--- TASK DIRECTIONS ---
Every record shown below is to be output exactly.

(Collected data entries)
-- Opening Marker --
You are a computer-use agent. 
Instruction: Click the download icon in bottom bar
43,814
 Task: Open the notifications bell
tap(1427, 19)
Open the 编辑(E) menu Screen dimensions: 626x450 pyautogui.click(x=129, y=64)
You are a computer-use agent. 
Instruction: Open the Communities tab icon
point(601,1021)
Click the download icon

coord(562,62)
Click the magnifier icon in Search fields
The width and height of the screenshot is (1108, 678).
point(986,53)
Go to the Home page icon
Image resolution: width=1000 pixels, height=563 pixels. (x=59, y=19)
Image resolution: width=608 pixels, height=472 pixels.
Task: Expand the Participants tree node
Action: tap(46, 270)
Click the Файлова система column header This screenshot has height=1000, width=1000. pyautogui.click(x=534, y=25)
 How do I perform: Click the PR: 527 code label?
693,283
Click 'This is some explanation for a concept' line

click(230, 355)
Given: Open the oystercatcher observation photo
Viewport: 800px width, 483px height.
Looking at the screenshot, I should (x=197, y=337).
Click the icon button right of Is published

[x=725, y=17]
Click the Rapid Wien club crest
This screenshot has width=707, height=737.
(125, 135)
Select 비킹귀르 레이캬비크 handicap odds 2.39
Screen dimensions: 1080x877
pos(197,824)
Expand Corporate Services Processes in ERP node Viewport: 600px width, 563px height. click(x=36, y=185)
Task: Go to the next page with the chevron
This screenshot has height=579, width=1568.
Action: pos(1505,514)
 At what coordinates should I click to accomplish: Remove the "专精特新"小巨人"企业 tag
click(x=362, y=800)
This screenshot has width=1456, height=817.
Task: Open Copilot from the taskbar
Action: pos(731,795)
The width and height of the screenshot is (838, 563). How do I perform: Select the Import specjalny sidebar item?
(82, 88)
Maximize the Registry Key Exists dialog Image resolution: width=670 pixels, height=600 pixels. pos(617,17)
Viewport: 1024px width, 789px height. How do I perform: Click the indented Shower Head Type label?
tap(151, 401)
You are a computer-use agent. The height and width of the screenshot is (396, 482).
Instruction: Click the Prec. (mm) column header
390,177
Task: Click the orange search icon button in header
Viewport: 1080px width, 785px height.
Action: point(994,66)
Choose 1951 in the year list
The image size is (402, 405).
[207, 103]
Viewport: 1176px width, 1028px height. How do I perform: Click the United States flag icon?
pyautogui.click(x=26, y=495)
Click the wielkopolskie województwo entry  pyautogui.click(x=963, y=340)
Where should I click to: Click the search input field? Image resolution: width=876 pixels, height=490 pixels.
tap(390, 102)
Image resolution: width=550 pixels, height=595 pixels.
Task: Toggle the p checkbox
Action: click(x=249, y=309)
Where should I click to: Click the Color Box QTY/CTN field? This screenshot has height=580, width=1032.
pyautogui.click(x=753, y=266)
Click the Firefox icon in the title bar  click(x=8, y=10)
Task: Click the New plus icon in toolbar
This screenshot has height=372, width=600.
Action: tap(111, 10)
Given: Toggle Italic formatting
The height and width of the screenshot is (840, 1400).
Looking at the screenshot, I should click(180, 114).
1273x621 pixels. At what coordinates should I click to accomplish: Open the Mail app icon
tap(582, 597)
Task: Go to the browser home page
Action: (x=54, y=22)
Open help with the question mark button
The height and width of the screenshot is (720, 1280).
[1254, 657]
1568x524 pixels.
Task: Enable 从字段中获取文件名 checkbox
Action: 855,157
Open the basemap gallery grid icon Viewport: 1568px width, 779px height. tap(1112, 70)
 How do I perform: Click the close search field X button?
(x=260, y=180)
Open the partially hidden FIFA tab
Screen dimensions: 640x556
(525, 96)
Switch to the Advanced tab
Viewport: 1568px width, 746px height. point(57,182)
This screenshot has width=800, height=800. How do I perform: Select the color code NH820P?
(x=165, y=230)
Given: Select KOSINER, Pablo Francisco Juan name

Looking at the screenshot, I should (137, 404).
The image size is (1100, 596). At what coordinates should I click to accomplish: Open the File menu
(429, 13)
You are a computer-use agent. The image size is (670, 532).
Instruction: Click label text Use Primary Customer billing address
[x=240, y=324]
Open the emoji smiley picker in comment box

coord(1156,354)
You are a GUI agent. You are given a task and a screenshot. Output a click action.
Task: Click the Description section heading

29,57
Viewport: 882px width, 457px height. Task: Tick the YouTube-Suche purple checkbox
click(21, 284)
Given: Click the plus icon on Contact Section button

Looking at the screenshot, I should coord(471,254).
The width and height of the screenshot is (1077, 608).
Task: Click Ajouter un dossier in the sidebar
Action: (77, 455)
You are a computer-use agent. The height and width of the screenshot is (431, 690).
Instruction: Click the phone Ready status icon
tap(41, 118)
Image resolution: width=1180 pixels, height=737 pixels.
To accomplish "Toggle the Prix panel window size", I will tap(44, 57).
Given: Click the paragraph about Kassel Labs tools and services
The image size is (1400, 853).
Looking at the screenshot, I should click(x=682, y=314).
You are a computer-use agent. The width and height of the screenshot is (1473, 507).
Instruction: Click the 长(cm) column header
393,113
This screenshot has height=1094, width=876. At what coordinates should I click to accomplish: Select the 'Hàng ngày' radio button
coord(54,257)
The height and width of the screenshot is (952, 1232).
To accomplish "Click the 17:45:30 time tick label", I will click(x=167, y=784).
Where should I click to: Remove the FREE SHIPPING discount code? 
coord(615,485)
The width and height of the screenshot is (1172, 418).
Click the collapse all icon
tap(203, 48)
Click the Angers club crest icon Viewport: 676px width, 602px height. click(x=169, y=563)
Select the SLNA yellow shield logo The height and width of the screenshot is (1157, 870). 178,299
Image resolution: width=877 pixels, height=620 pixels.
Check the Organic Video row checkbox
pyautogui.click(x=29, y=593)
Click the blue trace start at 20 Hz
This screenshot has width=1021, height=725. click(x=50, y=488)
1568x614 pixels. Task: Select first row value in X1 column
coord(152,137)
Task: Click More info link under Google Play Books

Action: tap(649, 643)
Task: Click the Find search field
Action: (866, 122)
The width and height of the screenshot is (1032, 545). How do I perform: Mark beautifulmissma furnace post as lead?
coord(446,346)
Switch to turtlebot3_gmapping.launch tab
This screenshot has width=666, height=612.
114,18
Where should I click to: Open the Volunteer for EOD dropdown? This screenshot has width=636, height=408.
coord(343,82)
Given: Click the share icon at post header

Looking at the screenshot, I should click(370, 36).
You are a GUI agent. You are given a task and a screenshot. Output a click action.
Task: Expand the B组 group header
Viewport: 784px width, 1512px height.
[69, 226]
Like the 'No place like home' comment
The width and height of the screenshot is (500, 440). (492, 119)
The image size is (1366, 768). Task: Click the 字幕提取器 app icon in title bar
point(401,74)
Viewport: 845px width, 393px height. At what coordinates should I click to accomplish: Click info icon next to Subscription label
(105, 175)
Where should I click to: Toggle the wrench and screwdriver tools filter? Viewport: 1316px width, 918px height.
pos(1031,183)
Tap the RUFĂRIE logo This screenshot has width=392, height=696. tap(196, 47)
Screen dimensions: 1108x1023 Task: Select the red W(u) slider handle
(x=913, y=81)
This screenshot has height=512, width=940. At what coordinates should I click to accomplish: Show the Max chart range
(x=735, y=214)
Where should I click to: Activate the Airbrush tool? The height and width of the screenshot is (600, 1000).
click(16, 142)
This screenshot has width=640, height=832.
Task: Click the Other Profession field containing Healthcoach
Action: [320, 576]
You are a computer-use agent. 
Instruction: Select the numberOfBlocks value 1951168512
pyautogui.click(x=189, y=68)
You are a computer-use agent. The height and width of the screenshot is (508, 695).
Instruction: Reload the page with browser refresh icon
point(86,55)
-- Closing Marker --
--- RESPONSE ---
You are a computer-use agent. 
Instruction: Click the download icon in bottom bar
43,814
 Task: Open the notifications bell
tap(1427, 19)
Open the 编辑(E) menu Screen dimensions: 626x450 pyautogui.click(x=129, y=64)
You are a computer-use agent. 
Instruction: Open the Communities tab icon
point(601,1021)
Click the download icon

coord(562,62)
Click the magnifier icon in Search fields
The width and height of the screenshot is (1108, 678).
point(986,53)
Go to the Home page icon
Image resolution: width=1000 pixels, height=563 pixels. (x=59, y=19)
Image resolution: width=608 pixels, height=472 pixels.
Task: Expand the Participants tree node
Action: tap(46, 270)
Click the Файлова система column header This screenshot has height=1000, width=1000. pyautogui.click(x=534, y=25)
 How do I perform: Click the PR: 527 code label?
693,283
Click 'This is some explanation for a concept' line

click(230, 355)
Given: Open the oystercatcher observation photo
Viewport: 800px width, 483px height.
Looking at the screenshot, I should (x=197, y=337).
Click the icon button right of Is published

[x=725, y=17]
Click the Rapid Wien club crest
This screenshot has width=707, height=737.
(125, 135)
Select 비킹귀르 레이캬비크 handicap odds 2.39
Screen dimensions: 1080x877
pos(197,824)
Expand Corporate Services Processes in ERP node Viewport: 600px width, 563px height. click(x=36, y=185)
Task: Go to the next page with the chevron
This screenshot has height=579, width=1568.
Action: pos(1505,514)
 At what coordinates should I click to accomplish: Remove the "专精特新"小巨人"企业 tag
click(x=362, y=800)
This screenshot has width=1456, height=817.
Task: Open Copilot from the taskbar
Action: pos(731,795)
The width and height of the screenshot is (838, 563). How do I perform: Select the Import specjalny sidebar item?
(82, 88)
Maximize the Registry Key Exists dialog Image resolution: width=670 pixels, height=600 pixels. pos(617,17)
Viewport: 1024px width, 789px height. How do I perform: Click the indented Shower Head Type label?
tap(151, 401)
You are a computer-use agent. The height and width of the screenshot is (396, 482).
Instruction: Click the Prec. (mm) column header
390,177
Task: Click the orange search icon button in header
Viewport: 1080px width, 785px height.
Action: point(994,66)
Choose 1951 in the year list
The image size is (402, 405).
[207, 103]
Viewport: 1176px width, 1028px height. How do I perform: Click the United States flag icon?
pyautogui.click(x=26, y=495)
Click the wielkopolskie województwo entry  pyautogui.click(x=963, y=340)
Where should I click to: Click the search input field? Image resolution: width=876 pixels, height=490 pixels.
tap(390, 102)
Image resolution: width=550 pixels, height=595 pixels.
Task: Toggle the p checkbox
Action: click(x=249, y=309)
Where should I click to: Click the Color Box QTY/CTN field? This screenshot has height=580, width=1032.
pyautogui.click(x=753, y=266)
Click the Firefox icon in the title bar  click(x=8, y=10)
Task: Click the New plus icon in toolbar
This screenshot has height=372, width=600.
Action: tap(111, 10)
Given: Toggle Italic formatting
The height and width of the screenshot is (840, 1400).
Looking at the screenshot, I should click(180, 114).
1273x621 pixels. At what coordinates should I click to accomplish: Open the Mail app icon
tap(582, 597)
Task: Go to the browser home page
Action: (x=54, y=22)
Open help with the question mark button
The height and width of the screenshot is (720, 1280).
[1254, 657]
1568x524 pixels.
Task: Enable 从字段中获取文件名 checkbox
Action: 855,157
Open the basemap gallery grid icon Viewport: 1568px width, 779px height. tap(1112, 70)
 How do I perform: Click the close search field X button?
(x=260, y=180)
Open the partially hidden FIFA tab
Screen dimensions: 640x556
(525, 96)
Switch to the Advanced tab
Viewport: 1568px width, 746px height. point(57,182)
This screenshot has width=800, height=800. How do I perform: Select the color code NH820P?
(x=165, y=230)
Given: Select KOSINER, Pablo Francisco Juan name

Looking at the screenshot, I should (137, 404).
The image size is (1100, 596). At what coordinates should I click to accomplish: Open the File menu
(429, 13)
You are a computer-use agent. The image size is (670, 532).
Instruction: Click label text Use Primary Customer billing address
[x=240, y=324]
Open the emoji smiley picker in comment box

coord(1156,354)
You are a GUI agent. You are given a task and a screenshot. Output a click action.
Task: Click the Description section heading

29,57
Viewport: 882px width, 457px height. Task: Tick the YouTube-Suche purple checkbox
click(21, 284)
Given: Click the plus icon on Contact Section button

Looking at the screenshot, I should coord(471,254).
The width and height of the screenshot is (1077, 608).
Task: Click Ajouter un dossier in the sidebar
Action: (77, 455)
You are a computer-use agent. The height and width of the screenshot is (431, 690).
Instruction: Click the phone Ready status icon
tap(41, 118)
Image resolution: width=1180 pixels, height=737 pixels.
To accomplish "Toggle the Prix panel window size", I will tap(44, 57).
Given: Click the paragraph about Kassel Labs tools and services
The image size is (1400, 853).
Looking at the screenshot, I should click(x=682, y=314).
You are a computer-use agent. The width and height of the screenshot is (1473, 507).
Instruction: Click the 长(cm) column header
393,113
This screenshot has height=1094, width=876. At what coordinates should I click to accomplish: Select the 'Hàng ngày' radio button
coord(54,257)
The height and width of the screenshot is (952, 1232).
To accomplish "Click the 17:45:30 time tick label", I will click(x=167, y=784).
Where should I click to: Remove the FREE SHIPPING discount code? 
coord(615,485)
The width and height of the screenshot is (1172, 418).
Click the collapse all icon
tap(203, 48)
Click the Angers club crest icon Viewport: 676px width, 602px height. click(x=169, y=563)
Select the SLNA yellow shield logo The height and width of the screenshot is (1157, 870). 178,299
Image resolution: width=877 pixels, height=620 pixels.
Check the Organic Video row checkbox
pyautogui.click(x=29, y=593)
Click the blue trace start at 20 Hz
This screenshot has width=1021, height=725. click(x=50, y=488)
1568x614 pixels. Task: Select first row value in X1 column
coord(152,137)
Task: Click More info link under Google Play Books

Action: tap(649, 643)
Task: Click the Find search field
Action: (866, 122)
The width and height of the screenshot is (1032, 545). How do I perform: Mark beautifulmissma furnace post as lead?
coord(446,346)
Switch to turtlebot3_gmapping.launch tab
This screenshot has width=666, height=612.
114,18
Where should I click to: Open the Volunteer for EOD dropdown? This screenshot has width=636, height=408.
coord(343,82)
Given: Click the share icon at post header

Looking at the screenshot, I should click(370, 36).
You are a GUI agent. You are given a task and a screenshot. Output a click action.
Task: Expand the B组 group header
Viewport: 784px width, 1512px height.
[69, 226]
Like the 'No place like home' comment
The width and height of the screenshot is (500, 440). (492, 119)
The image size is (1366, 768). Task: Click the 字幕提取器 app icon in title bar
point(401,74)
Viewport: 845px width, 393px height. At what coordinates should I click to accomplish: Click info icon next to Subscription label
(105, 175)
Where should I click to: Toggle the wrench and screwdriver tools filter? Viewport: 1316px width, 918px height.
pos(1031,183)
Tap the RUFĂRIE logo This screenshot has width=392, height=696. tap(196, 47)
Screen dimensions: 1108x1023 Task: Select the red W(u) slider handle
(x=913, y=81)
This screenshot has height=512, width=940. At what coordinates should I click to accomplish: Show the Max chart range
(x=735, y=214)
Where should I click to: Activate the Airbrush tool? The height and width of the screenshot is (600, 1000).
click(16, 142)
This screenshot has width=640, height=832.
Task: Click the Other Profession field containing Healthcoach
Action: [320, 576]
You are a computer-use agent. 
Instruction: Select the numberOfBlocks value 1951168512
pyautogui.click(x=189, y=68)
You are a computer-use agent. The height and width of the screenshot is (508, 695).
Instruction: Reload the page with browser refresh icon
point(86,55)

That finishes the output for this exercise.